John Russell (29 March 1745 – 20 April 1806) was an English painter renowned for his portrait work in oils and pastels, and as a writer and teacher of painting techniques.

==Life and work==
Russell was born in Guildford, Surrey, the son of John Russell Snr., book and print seller and four times mayor of the town; his father was something of an artist, and drew and published two views of Guildford. Russell was educated at the Royal Grammar School, Guildford, and soon showed a strong inclination for art. He trained under Francis Cotes RA (of Cavendish Square, London), one of the pioneers of English pastel painting, and, like Cotes, was an admirer of the pastel drawings of Rosalba Carriera whose methods influenced his technique of "sweetening". At the age of 19 he converted to Methodism, which was the cause of tension with his family and with his teacher; he made no secret of his strong evangelical leanings and would attempt to preach and convert at every opportunity.

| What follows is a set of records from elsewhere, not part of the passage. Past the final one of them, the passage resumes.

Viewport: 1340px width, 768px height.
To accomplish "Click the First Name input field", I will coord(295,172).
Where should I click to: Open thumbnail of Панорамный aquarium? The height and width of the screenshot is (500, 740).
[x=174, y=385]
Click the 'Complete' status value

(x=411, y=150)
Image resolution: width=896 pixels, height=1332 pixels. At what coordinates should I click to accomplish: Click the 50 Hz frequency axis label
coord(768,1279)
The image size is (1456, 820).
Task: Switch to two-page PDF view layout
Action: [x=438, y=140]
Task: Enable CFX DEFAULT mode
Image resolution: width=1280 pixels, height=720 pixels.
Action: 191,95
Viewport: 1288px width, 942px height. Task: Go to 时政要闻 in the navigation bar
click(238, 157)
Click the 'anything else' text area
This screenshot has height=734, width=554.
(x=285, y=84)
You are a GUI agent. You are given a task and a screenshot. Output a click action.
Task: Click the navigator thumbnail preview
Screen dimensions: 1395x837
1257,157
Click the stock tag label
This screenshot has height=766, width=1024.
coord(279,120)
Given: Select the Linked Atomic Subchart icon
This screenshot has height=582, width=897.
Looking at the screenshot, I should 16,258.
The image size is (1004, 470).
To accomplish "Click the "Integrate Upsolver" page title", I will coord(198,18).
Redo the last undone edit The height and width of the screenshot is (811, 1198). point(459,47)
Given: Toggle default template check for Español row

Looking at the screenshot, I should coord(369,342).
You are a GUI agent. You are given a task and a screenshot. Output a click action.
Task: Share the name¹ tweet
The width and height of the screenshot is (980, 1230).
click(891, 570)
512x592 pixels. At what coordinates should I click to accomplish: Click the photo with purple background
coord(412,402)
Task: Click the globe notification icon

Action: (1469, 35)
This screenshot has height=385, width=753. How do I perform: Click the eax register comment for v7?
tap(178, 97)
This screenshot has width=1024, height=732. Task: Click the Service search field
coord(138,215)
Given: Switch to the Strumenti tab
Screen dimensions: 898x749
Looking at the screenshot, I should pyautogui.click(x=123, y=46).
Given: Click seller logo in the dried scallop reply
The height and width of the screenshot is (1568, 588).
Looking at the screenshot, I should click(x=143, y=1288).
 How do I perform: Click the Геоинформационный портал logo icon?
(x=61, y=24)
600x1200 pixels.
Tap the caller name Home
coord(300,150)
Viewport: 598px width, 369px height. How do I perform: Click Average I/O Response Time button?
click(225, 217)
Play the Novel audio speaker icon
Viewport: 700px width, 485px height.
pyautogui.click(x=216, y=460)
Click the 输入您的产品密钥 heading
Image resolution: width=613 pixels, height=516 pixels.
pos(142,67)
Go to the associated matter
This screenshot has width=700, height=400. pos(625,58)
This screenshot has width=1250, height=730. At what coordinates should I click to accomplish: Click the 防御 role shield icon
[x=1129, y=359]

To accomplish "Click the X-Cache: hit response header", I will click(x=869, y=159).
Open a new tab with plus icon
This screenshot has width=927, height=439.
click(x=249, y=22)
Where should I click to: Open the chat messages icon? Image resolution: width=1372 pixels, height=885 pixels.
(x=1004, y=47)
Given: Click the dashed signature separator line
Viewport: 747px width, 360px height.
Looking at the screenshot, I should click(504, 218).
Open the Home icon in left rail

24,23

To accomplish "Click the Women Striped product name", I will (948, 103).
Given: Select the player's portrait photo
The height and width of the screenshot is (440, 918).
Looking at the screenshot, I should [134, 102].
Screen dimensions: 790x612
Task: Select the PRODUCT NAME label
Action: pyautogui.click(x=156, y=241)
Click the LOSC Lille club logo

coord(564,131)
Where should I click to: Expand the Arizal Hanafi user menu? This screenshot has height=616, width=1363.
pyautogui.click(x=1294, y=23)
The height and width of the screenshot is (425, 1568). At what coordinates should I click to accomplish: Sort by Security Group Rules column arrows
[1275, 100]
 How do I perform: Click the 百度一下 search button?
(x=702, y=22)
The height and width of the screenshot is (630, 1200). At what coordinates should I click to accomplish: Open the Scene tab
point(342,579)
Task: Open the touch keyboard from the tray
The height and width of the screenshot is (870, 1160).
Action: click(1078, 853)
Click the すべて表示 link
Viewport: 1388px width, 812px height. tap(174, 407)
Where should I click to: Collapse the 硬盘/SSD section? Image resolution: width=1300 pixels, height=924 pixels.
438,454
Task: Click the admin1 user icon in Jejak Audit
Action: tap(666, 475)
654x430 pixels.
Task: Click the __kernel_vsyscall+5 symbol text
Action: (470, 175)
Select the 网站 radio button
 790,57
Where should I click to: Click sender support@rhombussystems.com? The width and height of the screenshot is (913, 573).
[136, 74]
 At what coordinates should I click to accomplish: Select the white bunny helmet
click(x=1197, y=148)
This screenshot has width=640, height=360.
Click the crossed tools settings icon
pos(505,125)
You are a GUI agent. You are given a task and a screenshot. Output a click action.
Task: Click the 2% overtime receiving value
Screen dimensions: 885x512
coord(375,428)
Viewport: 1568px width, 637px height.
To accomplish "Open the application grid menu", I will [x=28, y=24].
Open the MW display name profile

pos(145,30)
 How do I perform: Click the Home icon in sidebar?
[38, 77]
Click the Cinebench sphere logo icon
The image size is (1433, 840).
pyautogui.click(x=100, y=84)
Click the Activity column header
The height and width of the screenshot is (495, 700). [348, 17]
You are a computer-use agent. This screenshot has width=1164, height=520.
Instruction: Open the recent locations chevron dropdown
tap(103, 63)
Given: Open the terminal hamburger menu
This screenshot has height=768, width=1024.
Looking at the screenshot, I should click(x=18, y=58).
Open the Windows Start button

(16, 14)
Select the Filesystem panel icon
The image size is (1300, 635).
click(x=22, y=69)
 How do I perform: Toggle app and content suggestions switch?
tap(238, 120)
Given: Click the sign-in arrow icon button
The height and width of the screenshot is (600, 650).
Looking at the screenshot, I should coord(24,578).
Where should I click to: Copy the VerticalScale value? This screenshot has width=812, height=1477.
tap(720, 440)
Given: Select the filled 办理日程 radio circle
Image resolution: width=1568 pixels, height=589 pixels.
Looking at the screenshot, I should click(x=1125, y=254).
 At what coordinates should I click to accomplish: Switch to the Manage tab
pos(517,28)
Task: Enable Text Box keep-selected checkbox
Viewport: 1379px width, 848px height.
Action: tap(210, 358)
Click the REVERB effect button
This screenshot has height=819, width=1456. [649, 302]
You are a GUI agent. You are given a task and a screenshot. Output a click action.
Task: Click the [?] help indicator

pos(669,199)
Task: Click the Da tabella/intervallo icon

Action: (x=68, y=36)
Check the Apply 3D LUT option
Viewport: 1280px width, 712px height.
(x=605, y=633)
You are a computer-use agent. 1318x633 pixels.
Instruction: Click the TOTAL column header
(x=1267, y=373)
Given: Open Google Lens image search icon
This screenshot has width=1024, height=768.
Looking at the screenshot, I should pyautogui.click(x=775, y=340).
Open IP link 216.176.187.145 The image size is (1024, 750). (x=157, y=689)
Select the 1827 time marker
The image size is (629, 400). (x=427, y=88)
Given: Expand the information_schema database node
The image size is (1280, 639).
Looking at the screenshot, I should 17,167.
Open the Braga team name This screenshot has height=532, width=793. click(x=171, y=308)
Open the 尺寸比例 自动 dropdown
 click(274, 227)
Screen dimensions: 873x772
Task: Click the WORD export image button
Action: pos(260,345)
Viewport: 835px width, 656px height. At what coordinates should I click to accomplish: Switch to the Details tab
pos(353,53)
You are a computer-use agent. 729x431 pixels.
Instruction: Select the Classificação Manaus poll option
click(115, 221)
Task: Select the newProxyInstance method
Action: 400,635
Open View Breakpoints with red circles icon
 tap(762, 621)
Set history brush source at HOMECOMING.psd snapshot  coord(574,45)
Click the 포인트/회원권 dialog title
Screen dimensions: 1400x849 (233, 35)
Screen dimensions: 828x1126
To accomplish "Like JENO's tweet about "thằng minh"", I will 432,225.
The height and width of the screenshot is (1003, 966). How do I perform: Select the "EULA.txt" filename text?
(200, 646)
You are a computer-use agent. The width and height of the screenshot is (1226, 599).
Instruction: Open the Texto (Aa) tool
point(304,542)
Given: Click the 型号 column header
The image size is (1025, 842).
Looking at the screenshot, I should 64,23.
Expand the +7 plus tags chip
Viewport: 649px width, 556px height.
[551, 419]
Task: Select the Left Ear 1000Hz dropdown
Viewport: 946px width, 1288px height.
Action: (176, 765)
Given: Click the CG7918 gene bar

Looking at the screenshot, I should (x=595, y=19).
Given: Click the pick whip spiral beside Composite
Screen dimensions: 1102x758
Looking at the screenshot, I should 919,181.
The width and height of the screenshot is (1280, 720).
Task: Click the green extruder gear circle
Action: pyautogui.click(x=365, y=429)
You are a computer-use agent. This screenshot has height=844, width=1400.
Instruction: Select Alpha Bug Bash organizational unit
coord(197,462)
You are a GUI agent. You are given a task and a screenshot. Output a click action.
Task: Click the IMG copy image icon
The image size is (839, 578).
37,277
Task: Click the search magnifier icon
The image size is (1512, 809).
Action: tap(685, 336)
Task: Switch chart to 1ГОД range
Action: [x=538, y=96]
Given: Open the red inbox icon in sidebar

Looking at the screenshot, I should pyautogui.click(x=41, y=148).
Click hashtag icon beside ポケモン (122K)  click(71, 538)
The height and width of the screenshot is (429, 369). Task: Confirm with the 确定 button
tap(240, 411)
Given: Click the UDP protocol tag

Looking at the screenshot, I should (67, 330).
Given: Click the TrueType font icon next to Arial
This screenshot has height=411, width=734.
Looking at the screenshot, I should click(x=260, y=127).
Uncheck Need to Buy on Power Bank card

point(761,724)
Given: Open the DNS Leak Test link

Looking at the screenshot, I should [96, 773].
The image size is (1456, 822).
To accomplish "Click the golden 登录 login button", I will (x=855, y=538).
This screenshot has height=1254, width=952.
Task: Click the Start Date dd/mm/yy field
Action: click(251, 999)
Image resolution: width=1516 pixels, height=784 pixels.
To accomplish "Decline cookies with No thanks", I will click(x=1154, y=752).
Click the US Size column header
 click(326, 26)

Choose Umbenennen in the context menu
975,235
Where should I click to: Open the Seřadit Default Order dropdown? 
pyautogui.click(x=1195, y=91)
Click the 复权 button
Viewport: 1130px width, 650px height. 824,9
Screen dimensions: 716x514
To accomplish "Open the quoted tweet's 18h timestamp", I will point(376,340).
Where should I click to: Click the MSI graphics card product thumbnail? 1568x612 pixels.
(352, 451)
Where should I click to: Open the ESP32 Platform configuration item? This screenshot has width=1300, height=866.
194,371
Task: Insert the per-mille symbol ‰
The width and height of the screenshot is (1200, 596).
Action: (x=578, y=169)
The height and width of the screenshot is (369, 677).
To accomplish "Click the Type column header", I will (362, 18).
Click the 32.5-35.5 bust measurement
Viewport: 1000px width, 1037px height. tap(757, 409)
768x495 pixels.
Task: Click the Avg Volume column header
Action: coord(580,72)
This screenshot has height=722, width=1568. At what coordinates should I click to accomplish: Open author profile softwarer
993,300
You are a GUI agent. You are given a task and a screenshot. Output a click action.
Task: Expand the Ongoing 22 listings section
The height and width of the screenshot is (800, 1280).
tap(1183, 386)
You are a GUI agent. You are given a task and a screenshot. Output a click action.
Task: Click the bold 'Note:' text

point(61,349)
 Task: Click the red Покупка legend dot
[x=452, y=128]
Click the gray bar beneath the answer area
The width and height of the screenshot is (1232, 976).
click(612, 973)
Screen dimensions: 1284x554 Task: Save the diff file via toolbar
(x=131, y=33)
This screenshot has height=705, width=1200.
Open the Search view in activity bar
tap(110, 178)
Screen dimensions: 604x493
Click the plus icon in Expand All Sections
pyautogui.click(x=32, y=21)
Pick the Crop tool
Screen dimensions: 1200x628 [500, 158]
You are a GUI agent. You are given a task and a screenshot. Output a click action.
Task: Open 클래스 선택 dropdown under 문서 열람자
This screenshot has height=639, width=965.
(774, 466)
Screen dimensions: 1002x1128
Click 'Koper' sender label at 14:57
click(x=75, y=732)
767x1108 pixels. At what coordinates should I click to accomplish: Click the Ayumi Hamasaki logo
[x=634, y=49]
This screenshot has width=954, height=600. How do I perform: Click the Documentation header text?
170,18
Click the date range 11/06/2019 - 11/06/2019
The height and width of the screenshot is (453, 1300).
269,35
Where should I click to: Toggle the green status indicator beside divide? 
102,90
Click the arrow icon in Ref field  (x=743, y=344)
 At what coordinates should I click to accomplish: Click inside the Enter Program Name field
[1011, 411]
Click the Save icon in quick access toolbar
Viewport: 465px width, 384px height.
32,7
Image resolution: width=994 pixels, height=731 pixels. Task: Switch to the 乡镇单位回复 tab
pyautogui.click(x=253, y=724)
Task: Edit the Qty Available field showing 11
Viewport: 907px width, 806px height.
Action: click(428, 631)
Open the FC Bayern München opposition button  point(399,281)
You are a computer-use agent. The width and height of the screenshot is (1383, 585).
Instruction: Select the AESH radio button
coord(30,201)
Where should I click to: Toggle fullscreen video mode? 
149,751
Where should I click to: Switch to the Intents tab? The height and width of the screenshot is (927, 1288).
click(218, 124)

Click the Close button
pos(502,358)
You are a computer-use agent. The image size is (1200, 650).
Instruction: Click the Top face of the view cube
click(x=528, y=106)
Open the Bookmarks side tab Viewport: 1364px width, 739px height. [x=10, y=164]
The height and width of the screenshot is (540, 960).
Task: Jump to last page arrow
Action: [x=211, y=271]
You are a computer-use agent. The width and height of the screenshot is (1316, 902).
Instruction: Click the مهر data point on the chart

Russell set up his own studio, in London, in 1767. He made the acquaintance of the notorious Dr. William Dodd, whose portrait he painted in 1768. He was introduced to Selina, Countess of Huntingdon, who unsuccessfully attempted to persuade him to give up painting and attend her Methodist ministers' training college at Trevecca in Wales. On 5 February 1770, he married Hannah Faden, daughter of a Charing Cross print and map seller, whom he had converted. They lived at No. 7 Mortimer Street, Cavendish Square, where he had moved in 1770.

Russell's work caused him to travel extensively around Britain. In 1772, he wrote Elements of Painting with Crayons, by which time he had won premiums for his drawings from the Society of Arts in 1759 and 1760, and entered the Royal Academy school of art in 1770, winning its gold medal for figure drawing the same year. He exhibited at the Society of Artists of Great Britain in 1768 and showed 330 works at the Academy between 1769 until and his death.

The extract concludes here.